Text and item location entries
+++

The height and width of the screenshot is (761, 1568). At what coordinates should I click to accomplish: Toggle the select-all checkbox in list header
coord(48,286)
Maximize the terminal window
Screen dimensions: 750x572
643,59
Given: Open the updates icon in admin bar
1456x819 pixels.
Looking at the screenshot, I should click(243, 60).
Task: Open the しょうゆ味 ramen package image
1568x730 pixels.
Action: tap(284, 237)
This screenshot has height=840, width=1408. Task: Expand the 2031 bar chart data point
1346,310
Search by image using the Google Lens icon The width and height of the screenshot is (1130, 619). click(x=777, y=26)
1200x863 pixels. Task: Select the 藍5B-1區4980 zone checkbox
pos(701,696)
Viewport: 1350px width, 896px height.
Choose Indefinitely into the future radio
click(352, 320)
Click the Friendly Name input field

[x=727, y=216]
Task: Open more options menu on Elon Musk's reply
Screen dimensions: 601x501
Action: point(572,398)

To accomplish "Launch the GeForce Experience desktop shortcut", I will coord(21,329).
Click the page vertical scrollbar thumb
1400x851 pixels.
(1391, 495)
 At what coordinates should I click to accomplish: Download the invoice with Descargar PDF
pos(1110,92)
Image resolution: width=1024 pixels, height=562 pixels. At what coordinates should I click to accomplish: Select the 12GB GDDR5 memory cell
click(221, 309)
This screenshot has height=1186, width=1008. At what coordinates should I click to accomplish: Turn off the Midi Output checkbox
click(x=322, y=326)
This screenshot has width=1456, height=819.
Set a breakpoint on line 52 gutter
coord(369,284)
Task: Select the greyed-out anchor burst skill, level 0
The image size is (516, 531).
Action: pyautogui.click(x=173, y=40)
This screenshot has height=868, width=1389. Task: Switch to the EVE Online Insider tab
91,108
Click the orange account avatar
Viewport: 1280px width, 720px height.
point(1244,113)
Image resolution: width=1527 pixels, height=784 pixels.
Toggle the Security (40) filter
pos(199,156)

+++

Reproduce every line of the records above, word for word and in the same order.

- _FINAL ANSWER_:
The height and width of the screenshot is (761, 1568). At what coordinates should I click to accomplish: Toggle the select-all checkbox in list header
coord(48,286)
Maximize the terminal window
Screen dimensions: 750x572
643,59
Given: Open the updates icon in admin bar
1456x819 pixels.
Looking at the screenshot, I should click(243, 60).
Task: Open the しょうゆ味 ramen package image
1568x730 pixels.
Action: tap(284, 237)
This screenshot has height=840, width=1408. Task: Expand the 2031 bar chart data point
1346,310
Search by image using the Google Lens icon The width and height of the screenshot is (1130, 619). click(x=777, y=26)
1200x863 pixels. Task: Select the 藍5B-1區4980 zone checkbox
pos(701,696)
Viewport: 1350px width, 896px height.
Choose Indefinitely into the future radio
click(352, 320)
Click the Friendly Name input field

[x=727, y=216]
Task: Open more options menu on Elon Musk's reply
Screen dimensions: 601x501
Action: point(572,398)

To accomplish "Launch the GeForce Experience desktop shortcut", I will coord(21,329).
Click the page vertical scrollbar thumb
1400x851 pixels.
(1391, 495)
 At what coordinates should I click to accomplish: Download the invoice with Descargar PDF
pos(1110,92)
Image resolution: width=1024 pixels, height=562 pixels. At what coordinates should I click to accomplish: Select the 12GB GDDR5 memory cell
click(221, 309)
This screenshot has height=1186, width=1008. At what coordinates should I click to accomplish: Turn off the Midi Output checkbox
click(x=322, y=326)
This screenshot has width=1456, height=819.
Set a breakpoint on line 52 gutter
coord(369,284)
Task: Select the greyed-out anchor burst skill, level 0
The image size is (516, 531).
Action: pyautogui.click(x=173, y=40)
This screenshot has height=868, width=1389. Task: Switch to the EVE Online Insider tab
91,108
Click the orange account avatar
Viewport: 1280px width, 720px height.
point(1244,113)
Image resolution: width=1527 pixels, height=784 pixels.
Toggle the Security (40) filter
pos(199,156)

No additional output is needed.